Aspirasi politik anak bangsa tidak bisa dikekang, didikte, dimanipulasi, apalagi dituduh tidak dewasa politik jika golput, sejalan proses demokratisisasi di segala aspek kehidupan berbangsa, bernegara dan bermasyarakat.
Golput bukannya tidak mendukung program pemerintah, bukannya anti politik, bukan tidak menghargai biaya politik, apalagi masuk aliran sesat secara politis. Golput bersifat perorangan, tetapi bisa muncul nyaris merata di wilayah daerah pilihan berdasarkan akumulasi TPS. Golput sebagai realita asas pemilu yang langsung, umum, bebas, rahasia, jujur, dan adil. Golput jujur terhadap dirinya sendiri, andai pilihannya salah, akan menyesal selama lima tahun!

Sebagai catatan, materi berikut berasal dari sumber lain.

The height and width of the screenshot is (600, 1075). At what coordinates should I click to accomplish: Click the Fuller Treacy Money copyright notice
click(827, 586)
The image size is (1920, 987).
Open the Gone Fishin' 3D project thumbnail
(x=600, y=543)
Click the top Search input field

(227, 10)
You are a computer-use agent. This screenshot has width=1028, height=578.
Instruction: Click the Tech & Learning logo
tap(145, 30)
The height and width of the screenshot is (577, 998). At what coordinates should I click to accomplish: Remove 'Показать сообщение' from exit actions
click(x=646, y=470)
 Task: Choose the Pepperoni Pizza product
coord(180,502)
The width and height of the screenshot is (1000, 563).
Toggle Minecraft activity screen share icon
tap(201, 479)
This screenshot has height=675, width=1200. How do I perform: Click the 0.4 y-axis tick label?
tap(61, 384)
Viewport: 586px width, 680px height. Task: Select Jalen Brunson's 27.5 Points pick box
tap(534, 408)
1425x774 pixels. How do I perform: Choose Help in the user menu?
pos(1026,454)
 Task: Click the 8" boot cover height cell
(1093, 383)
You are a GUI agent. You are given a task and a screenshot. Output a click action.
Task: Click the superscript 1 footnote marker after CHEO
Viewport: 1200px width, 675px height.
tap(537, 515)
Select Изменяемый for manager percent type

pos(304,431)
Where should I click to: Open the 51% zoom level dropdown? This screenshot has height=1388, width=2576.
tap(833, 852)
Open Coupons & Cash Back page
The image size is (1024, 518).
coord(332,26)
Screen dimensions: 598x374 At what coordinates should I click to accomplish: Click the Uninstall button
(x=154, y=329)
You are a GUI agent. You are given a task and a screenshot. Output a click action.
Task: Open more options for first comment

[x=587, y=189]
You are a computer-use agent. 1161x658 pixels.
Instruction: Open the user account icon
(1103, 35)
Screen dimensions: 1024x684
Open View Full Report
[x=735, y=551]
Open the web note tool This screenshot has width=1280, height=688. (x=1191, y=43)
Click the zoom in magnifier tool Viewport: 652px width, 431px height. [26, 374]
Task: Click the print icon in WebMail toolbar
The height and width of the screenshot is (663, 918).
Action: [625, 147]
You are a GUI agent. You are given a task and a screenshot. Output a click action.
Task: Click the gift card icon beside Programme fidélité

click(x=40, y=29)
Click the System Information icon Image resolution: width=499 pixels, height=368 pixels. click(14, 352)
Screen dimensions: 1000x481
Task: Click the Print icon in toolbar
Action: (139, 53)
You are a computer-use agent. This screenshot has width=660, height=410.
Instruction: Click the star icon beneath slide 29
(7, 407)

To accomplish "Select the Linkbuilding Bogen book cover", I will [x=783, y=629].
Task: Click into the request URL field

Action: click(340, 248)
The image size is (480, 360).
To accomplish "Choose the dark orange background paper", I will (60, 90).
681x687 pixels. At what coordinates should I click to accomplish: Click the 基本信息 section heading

Jumlah atau persentase golput terkadang cukup signifikan, bahkan bisa mengalahkan perolehan suara parpol parlemen, namun tidak bisa melakukan oposisi secara masal. Secara individu tidak mungkin berbuat anarkis, menjadi pecundang, menggerogoti bahtera pemerintah dari dalam, menjegal kebijakan pemerintah, apalagi menyuarakan hati nurani dan opini liwat media massa.

Buta Politik

Pendidikan politik ditujukan pada yang melek politik, agar tidak menyimpang secara sadar, terstruktur, masif, berkelanjutan. Masyarakat buta politik biasanya adem ayem, sepi ing pamrih rame ing gawe.

Lepas dari kondisi aktual dan faktual yang menimpa para wakil rakyat selama era Reformasi, selain kontrak politik, dibutuhkan juga pendidikan politik. Justru karena tidak buta politik, para wakil rakyat bisa bergerak bebas di antara pasal-pasal hukum, bermanuver layaknya pembalap liar, memanfaatkan kelengahan sistem di eksekutif.

Bagaimana nasib para caleg (calon legislatif) yang tidak lolos suara untuk meraih kursi parlemen? Ironis memang, caleg lebih siap menang ketimbang siap kalah. Bahkan mereka sudah berani mimpi masuk Komisi yang basah. Sudah kalah tertimpa masalah, besarnya beban moral, finansial, material bahkan rasa malu di masyarakat menjadikan banyak caleg menjadi stres.